Stored data entries:

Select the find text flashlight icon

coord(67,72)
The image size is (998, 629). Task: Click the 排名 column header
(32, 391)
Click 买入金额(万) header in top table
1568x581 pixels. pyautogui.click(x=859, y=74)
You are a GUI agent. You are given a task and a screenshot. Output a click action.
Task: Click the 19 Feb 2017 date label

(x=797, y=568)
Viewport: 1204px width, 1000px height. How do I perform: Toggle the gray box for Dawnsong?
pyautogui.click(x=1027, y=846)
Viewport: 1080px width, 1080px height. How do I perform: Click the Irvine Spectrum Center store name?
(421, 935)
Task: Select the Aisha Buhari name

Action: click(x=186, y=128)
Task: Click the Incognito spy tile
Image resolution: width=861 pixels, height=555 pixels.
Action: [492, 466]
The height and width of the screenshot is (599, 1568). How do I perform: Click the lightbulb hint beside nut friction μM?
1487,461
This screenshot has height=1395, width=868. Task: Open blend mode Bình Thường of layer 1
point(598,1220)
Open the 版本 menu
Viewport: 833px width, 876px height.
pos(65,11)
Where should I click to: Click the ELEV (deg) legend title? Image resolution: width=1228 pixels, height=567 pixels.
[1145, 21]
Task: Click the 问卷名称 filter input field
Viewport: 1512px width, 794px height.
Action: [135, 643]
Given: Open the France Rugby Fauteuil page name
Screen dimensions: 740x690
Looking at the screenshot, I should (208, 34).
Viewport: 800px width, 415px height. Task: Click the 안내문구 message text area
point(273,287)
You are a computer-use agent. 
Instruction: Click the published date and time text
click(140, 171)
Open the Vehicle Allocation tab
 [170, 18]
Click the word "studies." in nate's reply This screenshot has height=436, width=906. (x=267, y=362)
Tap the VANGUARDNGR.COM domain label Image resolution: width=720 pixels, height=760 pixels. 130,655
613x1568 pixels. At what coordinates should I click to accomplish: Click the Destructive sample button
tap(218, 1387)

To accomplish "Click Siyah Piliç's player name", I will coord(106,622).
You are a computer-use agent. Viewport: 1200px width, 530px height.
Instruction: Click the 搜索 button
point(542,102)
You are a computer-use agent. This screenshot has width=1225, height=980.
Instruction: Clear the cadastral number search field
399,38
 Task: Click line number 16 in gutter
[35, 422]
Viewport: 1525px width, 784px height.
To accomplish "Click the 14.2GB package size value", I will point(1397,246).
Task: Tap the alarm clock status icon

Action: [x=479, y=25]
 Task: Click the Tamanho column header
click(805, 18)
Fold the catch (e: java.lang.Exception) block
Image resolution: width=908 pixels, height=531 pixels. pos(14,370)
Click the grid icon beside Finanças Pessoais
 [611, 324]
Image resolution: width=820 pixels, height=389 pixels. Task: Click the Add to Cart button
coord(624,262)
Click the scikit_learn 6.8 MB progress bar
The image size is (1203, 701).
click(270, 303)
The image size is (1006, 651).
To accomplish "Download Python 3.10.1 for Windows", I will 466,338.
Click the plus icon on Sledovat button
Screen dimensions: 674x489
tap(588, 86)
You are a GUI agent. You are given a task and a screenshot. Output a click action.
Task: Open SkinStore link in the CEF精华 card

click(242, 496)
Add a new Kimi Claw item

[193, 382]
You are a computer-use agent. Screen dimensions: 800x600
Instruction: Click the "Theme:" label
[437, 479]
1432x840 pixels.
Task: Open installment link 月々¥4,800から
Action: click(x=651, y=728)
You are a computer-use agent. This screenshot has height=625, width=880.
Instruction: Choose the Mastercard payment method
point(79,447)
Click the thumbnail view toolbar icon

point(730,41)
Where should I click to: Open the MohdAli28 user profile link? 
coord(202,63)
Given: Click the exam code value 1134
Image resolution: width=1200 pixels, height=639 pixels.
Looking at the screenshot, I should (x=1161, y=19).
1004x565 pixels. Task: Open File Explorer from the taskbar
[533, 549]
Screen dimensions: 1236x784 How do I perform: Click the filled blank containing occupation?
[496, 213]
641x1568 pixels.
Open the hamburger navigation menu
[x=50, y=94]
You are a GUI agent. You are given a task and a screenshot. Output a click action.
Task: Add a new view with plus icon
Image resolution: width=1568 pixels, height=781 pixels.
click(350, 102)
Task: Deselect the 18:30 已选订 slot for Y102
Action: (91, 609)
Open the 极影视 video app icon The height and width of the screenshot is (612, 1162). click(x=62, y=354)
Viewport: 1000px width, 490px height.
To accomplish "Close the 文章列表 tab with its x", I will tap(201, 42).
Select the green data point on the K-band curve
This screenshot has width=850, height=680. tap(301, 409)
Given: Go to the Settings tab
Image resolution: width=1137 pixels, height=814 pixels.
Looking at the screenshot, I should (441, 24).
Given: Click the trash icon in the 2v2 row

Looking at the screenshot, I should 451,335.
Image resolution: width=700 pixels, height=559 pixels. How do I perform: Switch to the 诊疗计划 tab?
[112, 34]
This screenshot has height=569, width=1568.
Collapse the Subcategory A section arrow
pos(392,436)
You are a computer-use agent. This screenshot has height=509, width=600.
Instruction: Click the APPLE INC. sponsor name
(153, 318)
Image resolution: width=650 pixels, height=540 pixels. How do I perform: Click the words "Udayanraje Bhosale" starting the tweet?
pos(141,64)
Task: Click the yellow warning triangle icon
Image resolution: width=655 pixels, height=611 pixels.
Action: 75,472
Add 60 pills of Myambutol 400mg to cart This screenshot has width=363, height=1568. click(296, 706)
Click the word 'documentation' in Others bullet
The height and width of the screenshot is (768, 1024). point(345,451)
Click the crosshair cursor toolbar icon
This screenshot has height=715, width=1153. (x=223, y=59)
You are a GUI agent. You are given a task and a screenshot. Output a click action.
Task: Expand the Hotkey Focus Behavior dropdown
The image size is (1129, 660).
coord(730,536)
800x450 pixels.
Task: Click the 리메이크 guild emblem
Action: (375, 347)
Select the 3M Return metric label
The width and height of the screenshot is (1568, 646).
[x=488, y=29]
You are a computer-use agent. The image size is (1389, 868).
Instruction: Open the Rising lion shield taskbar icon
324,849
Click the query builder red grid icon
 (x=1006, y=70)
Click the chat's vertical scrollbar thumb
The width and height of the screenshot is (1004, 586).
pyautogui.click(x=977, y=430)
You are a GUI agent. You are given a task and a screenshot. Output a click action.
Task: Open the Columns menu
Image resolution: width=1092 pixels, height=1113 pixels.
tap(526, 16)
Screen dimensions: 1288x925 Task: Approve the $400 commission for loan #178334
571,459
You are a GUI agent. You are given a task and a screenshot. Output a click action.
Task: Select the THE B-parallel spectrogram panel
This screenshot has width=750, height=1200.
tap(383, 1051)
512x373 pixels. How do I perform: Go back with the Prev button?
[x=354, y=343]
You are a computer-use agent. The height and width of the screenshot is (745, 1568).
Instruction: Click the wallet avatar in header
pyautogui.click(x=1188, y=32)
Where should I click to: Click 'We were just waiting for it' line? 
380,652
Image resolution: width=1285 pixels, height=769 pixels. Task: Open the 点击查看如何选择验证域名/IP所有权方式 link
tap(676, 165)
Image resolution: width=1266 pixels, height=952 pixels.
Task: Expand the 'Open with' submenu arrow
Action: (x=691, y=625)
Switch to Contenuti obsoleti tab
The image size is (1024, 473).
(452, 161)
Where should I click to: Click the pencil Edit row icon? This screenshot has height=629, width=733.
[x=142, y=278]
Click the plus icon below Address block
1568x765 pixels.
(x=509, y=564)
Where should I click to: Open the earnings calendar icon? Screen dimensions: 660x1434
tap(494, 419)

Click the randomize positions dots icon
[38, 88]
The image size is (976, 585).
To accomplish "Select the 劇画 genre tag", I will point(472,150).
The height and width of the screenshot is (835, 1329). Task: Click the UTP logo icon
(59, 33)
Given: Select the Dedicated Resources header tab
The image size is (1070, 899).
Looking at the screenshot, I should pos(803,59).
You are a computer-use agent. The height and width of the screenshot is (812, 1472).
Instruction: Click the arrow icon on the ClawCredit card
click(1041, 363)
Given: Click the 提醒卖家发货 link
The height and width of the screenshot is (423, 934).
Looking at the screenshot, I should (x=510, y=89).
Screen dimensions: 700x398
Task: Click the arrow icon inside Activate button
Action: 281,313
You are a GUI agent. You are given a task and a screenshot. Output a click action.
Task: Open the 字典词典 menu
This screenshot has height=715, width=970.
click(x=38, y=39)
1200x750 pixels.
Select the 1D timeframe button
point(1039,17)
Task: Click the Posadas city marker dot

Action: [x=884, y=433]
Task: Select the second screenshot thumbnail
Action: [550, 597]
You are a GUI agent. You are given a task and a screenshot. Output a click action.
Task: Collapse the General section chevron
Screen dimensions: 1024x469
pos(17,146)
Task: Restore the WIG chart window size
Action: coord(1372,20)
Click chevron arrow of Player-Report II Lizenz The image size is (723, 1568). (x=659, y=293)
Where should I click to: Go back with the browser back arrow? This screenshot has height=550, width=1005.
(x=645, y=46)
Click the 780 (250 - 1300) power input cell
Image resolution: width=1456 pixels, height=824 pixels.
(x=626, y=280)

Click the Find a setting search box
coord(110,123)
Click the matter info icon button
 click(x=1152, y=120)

Task prompt — Nothing but the lines from the one holding "1200x750 pixels." to the end of the entries should be output, each exactly as it appears.

Response to this task —
1200x750 pixels.
Select the 1D timeframe button
point(1039,17)
Task: Click the Posadas city marker dot

Action: [x=884, y=433]
Task: Select the second screenshot thumbnail
Action: [550, 597]
You are a GUI agent. You are given a task and a screenshot. Output a click action.
Task: Collapse the General section chevron
Screen dimensions: 1024x469
pos(17,146)
Task: Restore the WIG chart window size
Action: coord(1372,20)
Click chevron arrow of Player-Report II Lizenz The image size is (723, 1568). (x=659, y=293)
Where should I click to: Go back with the browser back arrow? This screenshot has height=550, width=1005.
(x=645, y=46)
Click the 780 (250 - 1300) power input cell
Image resolution: width=1456 pixels, height=824 pixels.
(x=626, y=280)

Click the Find a setting search box
coord(110,123)
Click the matter info icon button
 click(x=1152, y=120)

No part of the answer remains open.